At least 11 others died in Puebla state, according to Francisco Sanchez, spokesman for the state's Interior Department.

Gov. Alfredo del Mazo told the Televisa news network that two people died in the State of Mexico, which also borders the capital: a quarry worker who was killed when the quake unleashed a rockslide and another person who was hit by a falling lamppost.

There were no immediate official reports of deaths in the capital, but journalists witnessed some people who had apparently died.

Rescue workers rushed to the site of damaged or collapsed buildings in the capital, and reporters saw onlookers cheer as a woman was pulled from the rubble.

Rescuers immediately called for silence so that they could listen for others who might be trapped.


ORIGINAL: 12:30 p.m.

A magnitude 7.1 earthquake jolted central Mexico on Tuesday, collapsing some buildings, cracking the facades of others and scattering rubble on streets on the anniversary of a devastating 1985 quake.

The quake caused buildings to sway sickeningly in Mexico City and sent panicked office workers streaming into the streets, but the full extent of the damage was not yet clear.

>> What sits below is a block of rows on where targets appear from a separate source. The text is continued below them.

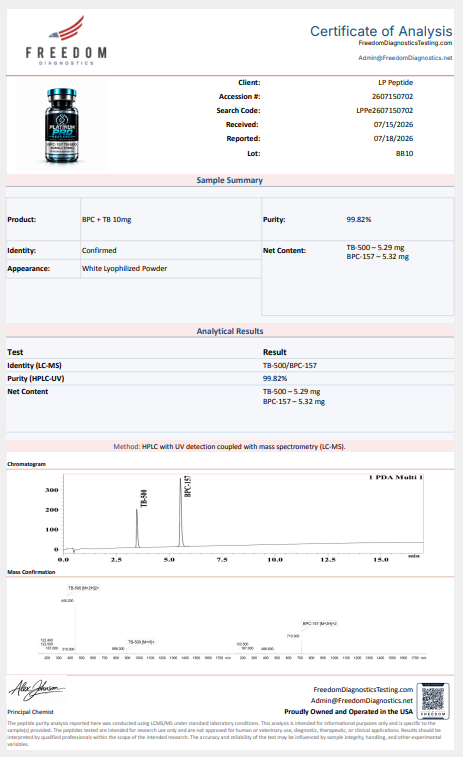This screenshot has height=757, width=463.
Task: Select the Sample Summary section header
Action: tap(230, 180)
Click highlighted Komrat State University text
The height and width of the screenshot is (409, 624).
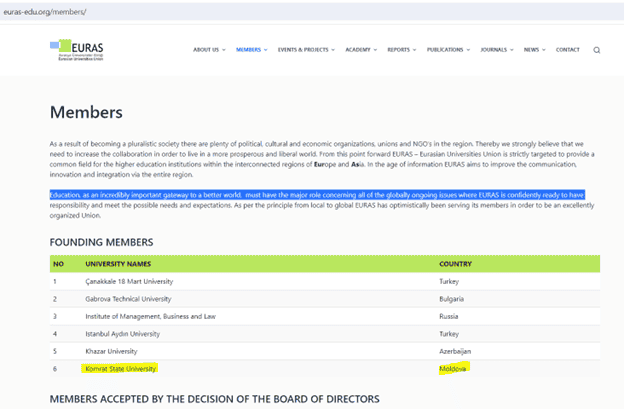[121, 369]
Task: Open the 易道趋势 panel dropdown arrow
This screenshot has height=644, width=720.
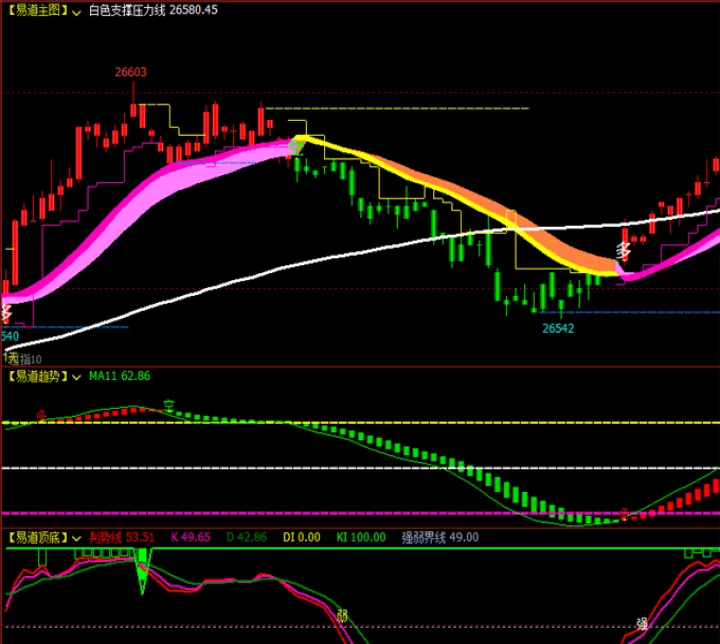Action: coord(77,377)
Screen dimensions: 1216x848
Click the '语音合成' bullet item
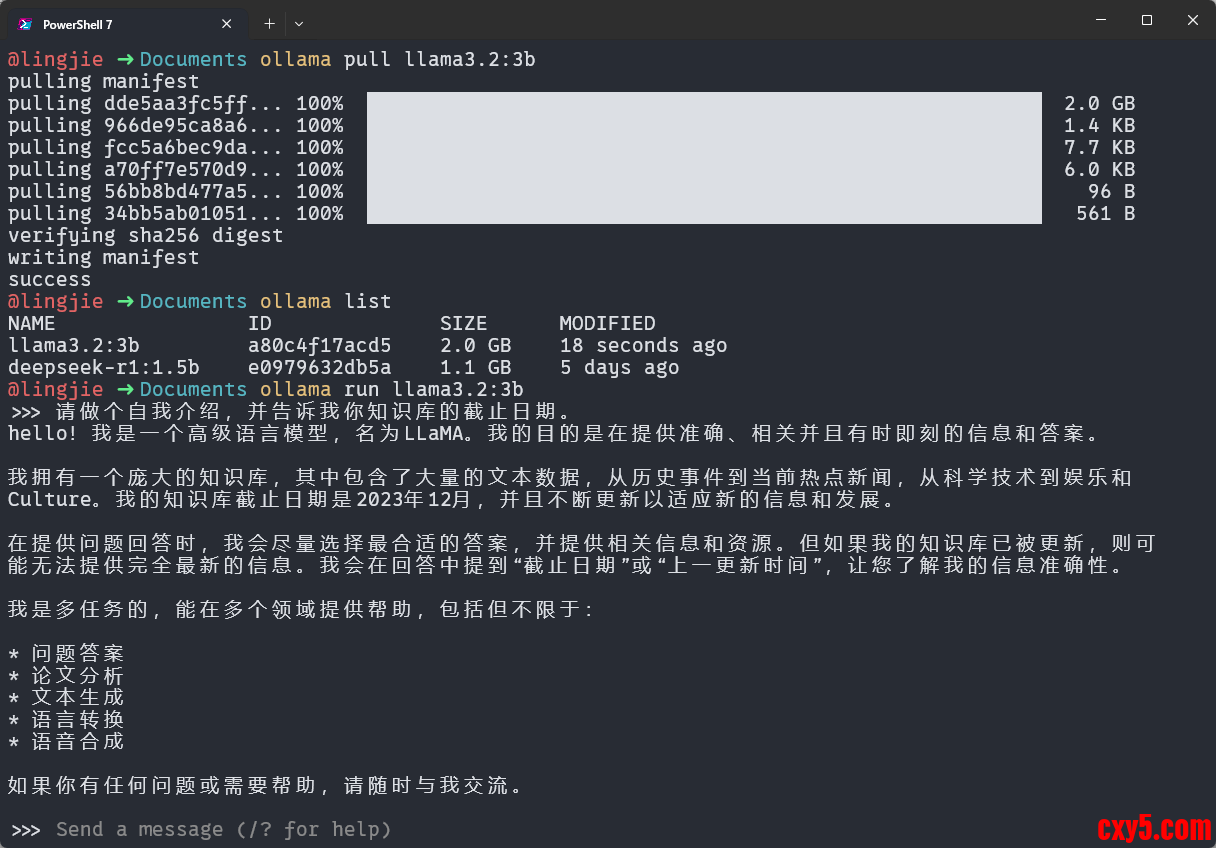click(77, 741)
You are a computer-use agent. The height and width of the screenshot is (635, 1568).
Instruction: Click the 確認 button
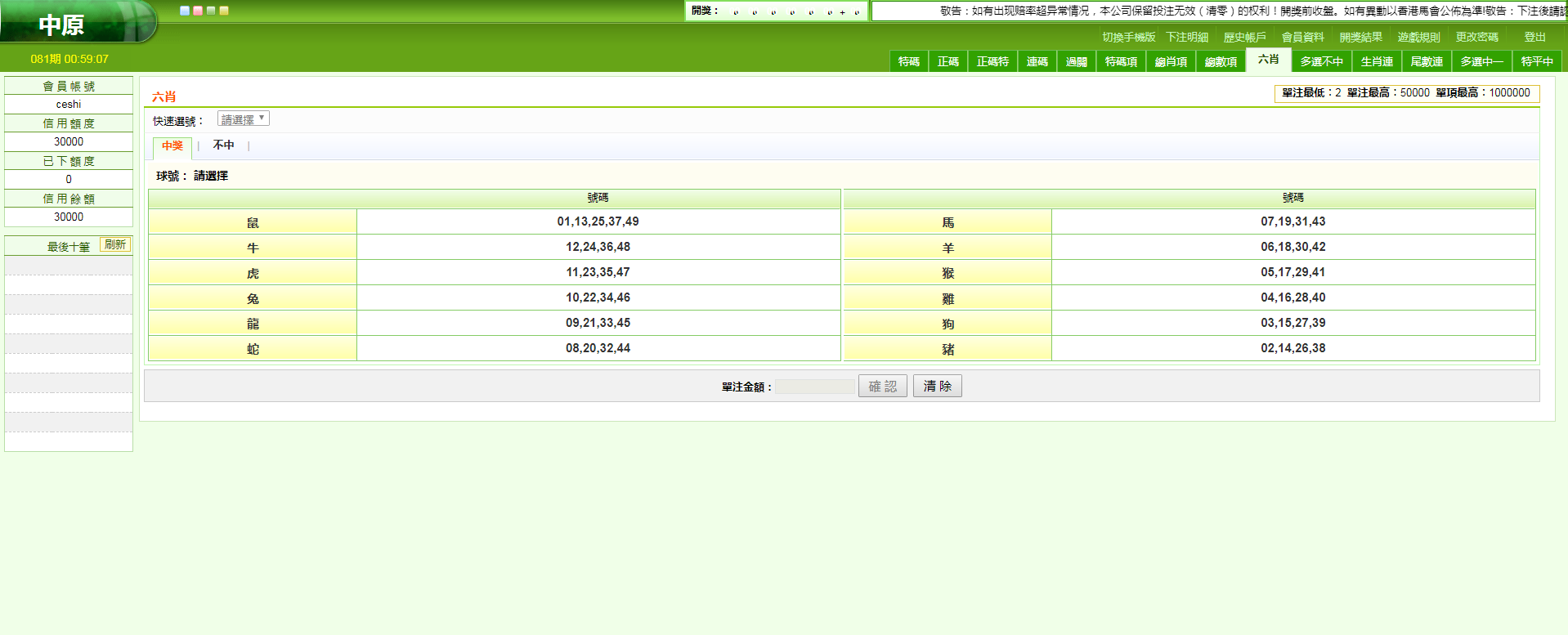[882, 387]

Mexican media broadcast images of several collapsed buildings in heavily populated parts of the city.

The U.S. Geological Survey calculated its magnitude at 7.1 and said it was centred near the Puebla state town of Raboso, about 76 miles (123 kilometres) southeast of Mexico City.

Puebla Gov. Tony Galil tweeted that there had been damaged buildings in the city of Cholula including collapsed church steeples.

In Mexico City, thousands of people fled office buildings and hugged to calm each other along the central Reforma Avenue as alarms blared, and traffic stopped around the Angel of Independence monument.

In the Roma neighbourhood, which was struck hard by the 1985 quake, piles of stucco and brick fallen from building facades littered the streets. At least one large parking structure collapsed. Two men calmed a woman seated on a stool in the street, blood trickling from a small wound on her knee.

At a nearby market, a worker in a hardhat walked around the outside warning people not to smoke as a smell of gas filled the air.

Market stall vendor Edith Lopez, 25, said she was in a taxi a few blocks away when the quake struck. She said she saw glass bursting out of the windows of some buildings. She was anxiously trying to locate her children, whom she had left in the care of her disabled mother.